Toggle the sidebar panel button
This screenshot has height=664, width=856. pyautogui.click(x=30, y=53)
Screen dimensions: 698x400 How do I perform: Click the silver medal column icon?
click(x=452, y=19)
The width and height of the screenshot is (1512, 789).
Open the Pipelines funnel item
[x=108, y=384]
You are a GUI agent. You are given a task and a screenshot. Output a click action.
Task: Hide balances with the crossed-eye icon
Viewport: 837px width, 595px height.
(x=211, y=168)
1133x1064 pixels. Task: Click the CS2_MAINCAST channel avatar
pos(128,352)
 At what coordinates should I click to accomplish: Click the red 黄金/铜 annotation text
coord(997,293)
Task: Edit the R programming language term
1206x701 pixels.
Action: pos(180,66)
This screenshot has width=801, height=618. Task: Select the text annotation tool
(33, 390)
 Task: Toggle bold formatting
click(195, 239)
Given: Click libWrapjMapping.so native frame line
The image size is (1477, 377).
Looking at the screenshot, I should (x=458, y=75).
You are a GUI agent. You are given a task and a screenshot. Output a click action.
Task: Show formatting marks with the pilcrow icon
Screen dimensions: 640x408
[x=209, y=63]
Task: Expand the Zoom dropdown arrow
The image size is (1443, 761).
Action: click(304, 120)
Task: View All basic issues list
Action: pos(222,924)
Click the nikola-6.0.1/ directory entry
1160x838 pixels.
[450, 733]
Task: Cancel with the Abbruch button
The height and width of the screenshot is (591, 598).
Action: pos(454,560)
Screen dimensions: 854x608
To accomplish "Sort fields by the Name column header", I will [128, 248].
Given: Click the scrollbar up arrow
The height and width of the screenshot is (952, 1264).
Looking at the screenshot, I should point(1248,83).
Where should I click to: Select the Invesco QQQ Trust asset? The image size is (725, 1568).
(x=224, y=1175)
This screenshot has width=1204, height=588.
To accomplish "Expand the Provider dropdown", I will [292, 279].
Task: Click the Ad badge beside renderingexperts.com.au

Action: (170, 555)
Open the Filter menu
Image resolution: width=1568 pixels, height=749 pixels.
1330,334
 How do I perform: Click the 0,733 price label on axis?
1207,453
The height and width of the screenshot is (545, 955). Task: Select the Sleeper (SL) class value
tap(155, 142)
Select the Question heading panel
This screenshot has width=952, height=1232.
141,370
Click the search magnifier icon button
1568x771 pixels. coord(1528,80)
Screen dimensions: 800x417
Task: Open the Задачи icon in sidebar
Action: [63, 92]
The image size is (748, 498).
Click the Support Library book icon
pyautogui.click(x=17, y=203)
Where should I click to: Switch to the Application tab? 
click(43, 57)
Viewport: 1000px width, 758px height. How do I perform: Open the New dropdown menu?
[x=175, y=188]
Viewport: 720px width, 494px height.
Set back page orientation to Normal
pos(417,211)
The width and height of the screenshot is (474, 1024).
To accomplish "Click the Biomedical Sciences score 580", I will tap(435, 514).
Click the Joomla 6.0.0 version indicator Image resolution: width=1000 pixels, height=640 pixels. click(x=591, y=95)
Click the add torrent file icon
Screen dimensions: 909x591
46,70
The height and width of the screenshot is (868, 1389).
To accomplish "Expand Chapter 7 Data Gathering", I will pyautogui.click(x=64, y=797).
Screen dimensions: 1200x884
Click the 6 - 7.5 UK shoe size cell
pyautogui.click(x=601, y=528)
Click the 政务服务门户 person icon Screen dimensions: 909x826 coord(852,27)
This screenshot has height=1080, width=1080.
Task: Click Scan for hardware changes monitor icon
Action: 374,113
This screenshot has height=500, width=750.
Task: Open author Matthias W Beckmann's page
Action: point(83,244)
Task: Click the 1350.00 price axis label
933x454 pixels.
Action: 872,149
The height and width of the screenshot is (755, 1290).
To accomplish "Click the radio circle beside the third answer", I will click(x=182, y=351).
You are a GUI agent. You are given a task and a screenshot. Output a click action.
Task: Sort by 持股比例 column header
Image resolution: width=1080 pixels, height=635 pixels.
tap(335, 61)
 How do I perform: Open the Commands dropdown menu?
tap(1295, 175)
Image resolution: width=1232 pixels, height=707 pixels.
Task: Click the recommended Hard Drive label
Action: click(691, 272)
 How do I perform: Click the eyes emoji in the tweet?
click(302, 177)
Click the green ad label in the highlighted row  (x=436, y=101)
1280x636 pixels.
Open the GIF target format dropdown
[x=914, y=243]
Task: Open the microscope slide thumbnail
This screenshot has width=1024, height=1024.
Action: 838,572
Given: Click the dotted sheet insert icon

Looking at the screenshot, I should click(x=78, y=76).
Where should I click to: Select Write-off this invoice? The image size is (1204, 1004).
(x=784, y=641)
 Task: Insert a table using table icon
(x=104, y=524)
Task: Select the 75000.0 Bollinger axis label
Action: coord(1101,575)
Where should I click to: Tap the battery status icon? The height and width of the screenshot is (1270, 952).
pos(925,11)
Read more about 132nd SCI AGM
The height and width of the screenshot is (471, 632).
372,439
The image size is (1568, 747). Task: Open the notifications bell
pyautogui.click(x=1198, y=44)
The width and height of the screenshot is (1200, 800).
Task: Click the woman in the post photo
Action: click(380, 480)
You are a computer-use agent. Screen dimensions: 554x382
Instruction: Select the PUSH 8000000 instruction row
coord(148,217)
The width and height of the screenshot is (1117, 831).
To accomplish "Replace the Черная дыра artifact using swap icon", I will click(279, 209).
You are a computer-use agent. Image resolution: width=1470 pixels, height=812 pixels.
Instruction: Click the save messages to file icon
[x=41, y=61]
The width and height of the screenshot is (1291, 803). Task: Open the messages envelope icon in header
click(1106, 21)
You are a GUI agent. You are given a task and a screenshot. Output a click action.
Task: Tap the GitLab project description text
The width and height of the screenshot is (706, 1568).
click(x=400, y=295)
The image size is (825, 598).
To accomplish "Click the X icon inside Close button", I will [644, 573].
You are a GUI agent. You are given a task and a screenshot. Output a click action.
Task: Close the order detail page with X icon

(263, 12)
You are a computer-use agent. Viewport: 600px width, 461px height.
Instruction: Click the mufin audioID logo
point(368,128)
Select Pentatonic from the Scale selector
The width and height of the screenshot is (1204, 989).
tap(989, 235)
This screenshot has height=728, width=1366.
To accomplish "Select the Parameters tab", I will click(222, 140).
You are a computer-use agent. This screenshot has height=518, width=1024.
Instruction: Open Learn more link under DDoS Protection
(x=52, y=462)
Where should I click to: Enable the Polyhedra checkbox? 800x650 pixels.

..............................

* _What you need to do_
Using the material above, output each line exactly as it appears.

* _Output of the task_
Toggle the sidebar panel button
This screenshot has height=664, width=856. pyautogui.click(x=30, y=53)
Screen dimensions: 698x400 How do I perform: Click the silver medal column icon?
click(x=452, y=19)
The width and height of the screenshot is (1512, 789).
Open the Pipelines funnel item
[x=108, y=384]
You are a GUI agent. You are given a task and a screenshot. Output a click action.
Task: Hide balances with the crossed-eye icon
Viewport: 837px width, 595px height.
(x=211, y=168)
1133x1064 pixels. Task: Click the CS2_MAINCAST channel avatar
pos(128,352)
 At what coordinates should I click to accomplish: Click the red 黄金/铜 annotation text
coord(997,293)
Task: Edit the R programming language term
1206x701 pixels.
Action: pos(180,66)
This screenshot has width=801, height=618. Task: Select the text annotation tool
(33, 390)
 Task: Toggle bold formatting
click(195, 239)
Given: Click libWrapjMapping.so native frame line
The image size is (1477, 377).
Looking at the screenshot, I should (x=458, y=75).
You are a GUI agent. You are given a task and a screenshot. Output a click action.
Task: Show formatting marks with the pilcrow icon
Screen dimensions: 640x408
[x=209, y=63]
Task: Expand the Zoom dropdown arrow
The image size is (1443, 761).
Action: click(304, 120)
Task: View All basic issues list
Action: pos(222,924)
Click the nikola-6.0.1/ directory entry
1160x838 pixels.
[450, 733]
Task: Cancel with the Abbruch button
The height and width of the screenshot is (591, 598).
Action: pos(454,560)
Screen dimensions: 854x608
To accomplish "Sort fields by the Name column header", I will [128, 248].
Given: Click the scrollbar up arrow
The height and width of the screenshot is (952, 1264).
Looking at the screenshot, I should point(1248,83).
Where should I click to: Select the Invesco QQQ Trust asset? The image size is (725, 1568).
(x=224, y=1175)
This screenshot has width=1204, height=588.
To accomplish "Expand the Provider dropdown", I will [292, 279].
Task: Click the Ad badge beside renderingexperts.com.au

Action: (170, 555)
Open the Filter menu
Image resolution: width=1568 pixels, height=749 pixels.
1330,334
 How do I perform: Click the 0,733 price label on axis?
1207,453
The height and width of the screenshot is (545, 955). Task: Select the Sleeper (SL) class value
tap(155, 142)
Select the Question heading panel
This screenshot has width=952, height=1232.
141,370
Click the search magnifier icon button
1568x771 pixels. coord(1528,80)
Screen dimensions: 800x417
Task: Open the Задачи icon in sidebar
Action: [63, 92]
The image size is (748, 498).
Click the Support Library book icon
pyautogui.click(x=17, y=203)
Where should I click to: Switch to the Application tab? 
click(43, 57)
Viewport: 1000px width, 758px height. How do I perform: Open the New dropdown menu?
[x=175, y=188]
Viewport: 720px width, 494px height.
Set back page orientation to Normal
pos(417,211)
The width and height of the screenshot is (474, 1024).
To accomplish "Click the Biomedical Sciences score 580", I will tap(435, 514).
Click the Joomla 6.0.0 version indicator Image resolution: width=1000 pixels, height=640 pixels. click(x=591, y=95)
Click the add torrent file icon
Screen dimensions: 909x591
46,70
The height and width of the screenshot is (868, 1389).
To accomplish "Expand Chapter 7 Data Gathering", I will pyautogui.click(x=64, y=797).
Screen dimensions: 1200x884
Click the 6 - 7.5 UK shoe size cell
pyautogui.click(x=601, y=528)
Click the 政务服务门户 person icon Screen dimensions: 909x826 coord(852,27)
This screenshot has height=1080, width=1080.
Task: Click Scan for hardware changes monitor icon
Action: 374,113
This screenshot has height=500, width=750.
Task: Open author Matthias W Beckmann's page
Action: point(83,244)
Task: Click the 1350.00 price axis label
933x454 pixels.
Action: 872,149
The height and width of the screenshot is (755, 1290).
To accomplish "Click the radio circle beside the third answer", I will click(x=182, y=351).
You are a GUI agent. You are given a task and a screenshot. Output a click action.
Task: Sort by 持股比例 column header
Image resolution: width=1080 pixels, height=635 pixels.
tap(335, 61)
 How do I perform: Open the Commands dropdown menu?
tap(1295, 175)
Image resolution: width=1232 pixels, height=707 pixels.
Task: Click the recommended Hard Drive label
Action: click(691, 272)
 How do I perform: Click the eyes emoji in the tweet?
click(302, 177)
Click the green ad label in the highlighted row  (x=436, y=101)
1280x636 pixels.
Open the GIF target format dropdown
[x=914, y=243]
Task: Open the microscope slide thumbnail
This screenshot has width=1024, height=1024.
Action: 838,572
Given: Click the dotted sheet insert icon

Looking at the screenshot, I should click(x=78, y=76).
Where should I click to: Select Write-off this invoice? The image size is (1204, 1004).
(x=784, y=641)
 Task: Insert a table using table icon
(x=104, y=524)
Task: Select the 75000.0 Bollinger axis label
Action: coord(1101,575)
Where should I click to: Tap the battery status icon? The height and width of the screenshot is (1270, 952).
pos(925,11)
Read more about 132nd SCI AGM
The height and width of the screenshot is (471, 632).
372,439
The image size is (1568, 747). Task: Open the notifications bell
pyautogui.click(x=1198, y=44)
The width and height of the screenshot is (1200, 800).
Task: Click the woman in the post photo
Action: click(380, 480)
You are a computer-use agent. Screen dimensions: 554x382
Instruction: Select the PUSH 8000000 instruction row
coord(148,217)
The width and height of the screenshot is (1117, 831).
To accomplish "Replace the Черная дыра artifact using swap icon", I will click(279, 209).
You are a computer-use agent. Image resolution: width=1470 pixels, height=812 pixels.
Instruction: Click the save messages to file icon
[x=41, y=61]
The width and height of the screenshot is (1291, 803). Task: Open the messages envelope icon in header
click(1106, 21)
You are a GUI agent. You are given a task and a screenshot. Output a click action.
Task: Tap the GitLab project description text
The width and height of the screenshot is (706, 1568).
click(x=400, y=295)
The image size is (825, 598).
To accomplish "Click the X icon inside Close button", I will [644, 573].
You are a GUI agent. You are given a task and a screenshot. Output a click action.
Task: Close the order detail page with X icon

(263, 12)
You are a computer-use agent. Viewport: 600px width, 461px height.
Instruction: Click the mufin audioID logo
point(368,128)
Select Pentatonic from the Scale selector
The width and height of the screenshot is (1204, 989).
tap(989, 235)
This screenshot has height=728, width=1366.
To accomplish "Select the Parameters tab", I will click(222, 140).
You are a computer-use agent. This screenshot has height=518, width=1024.
Instruction: Open Learn more link under DDoS Protection
(x=52, y=462)
Where should I click to: Enable the Polyhedra checkbox? 800x650 pixels.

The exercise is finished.